Property Law

What Is an Owner’s Policy and What Does It Cover?

Secure your largest asset. Learn how an owner's policy safeguards your property investment against hidden title issues in real estate.

An owner’s policy is a form of protection for individuals purchasing a home, safeguarding their financial investment in the property. It addresses potential issues with the property’s title, which is the legal document proving ownership. This policy helps ensure the buyer’s ownership rights are clear from undisclosed problems that might arise after purchase.

What an Owner’s Policy Is

An owner’s policy is a type of title insurance designed to protect the homeowner’s financial stake in their property. It provides coverage against specific title defects or claims that existed before the property was purchased but are discovered after closing. This policy offers protection if a legal issue arises concerning the property’s title. Unlike other insurance types, it is a one-time purchase, with the premium paid at closing, and it protects against past events rather than future ones.

Owner’s Policy Versus Lender’s Policy

There are two primary types of title insurance: an owner’s policy and a lender’s policy. While both address potential title issues, they protect different parties in a real estate transaction. A lender’s policy, often required by mortgage lenders, protects the financial institution’s investment, ensuring their loan is secured by a valid lien against the property. Its coverage typically decreases as the loan balance is paid down and terminates when the mortgage is fully satisfied. In contrast, an owner’s policy protects the homeowner’s equity and ownership rights, providing coverage for as long as the homeowner or their heirs maintain an interest in the property.

What an Owner’s Policy Covers

An owner’s policy covers a range of title defects and issues that existed prior to the policy’s effective date. These include errors in public records, such as incorrect filings or indexing mistakes, and instances of fraud or forgery related to property documents. The policy also protects against claims from undisclosed or missing heirs who might assert an interest in the property. It covers unrecorded liens or encumbrances, such as unpaid taxes, judgments, or contractor liens from previous owners. This coverage lasts for the entire duration that the homeowner or their heirs own the property.

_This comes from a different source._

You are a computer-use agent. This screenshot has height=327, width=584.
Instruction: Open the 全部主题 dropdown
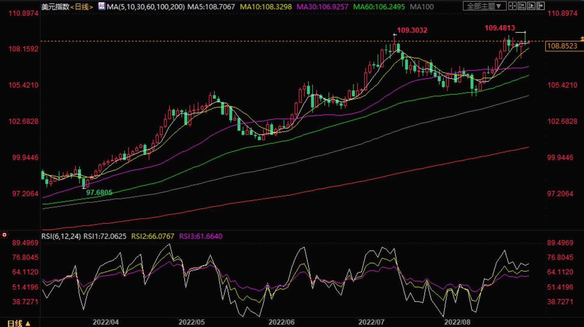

How to Obtain an Owner’s Policy

An owner’s policy is typically secured during the real estate closing process. A title company issues the policy after conducting a thorough title search, which involves reviewing public records to identify any potential defects or claims against the property. While not always mandatory, it is widely recommended for homeowners to protect their investment. The responsibility for paying the one-time premium can vary, often depending on local customs or negotiation between the buyer and seller.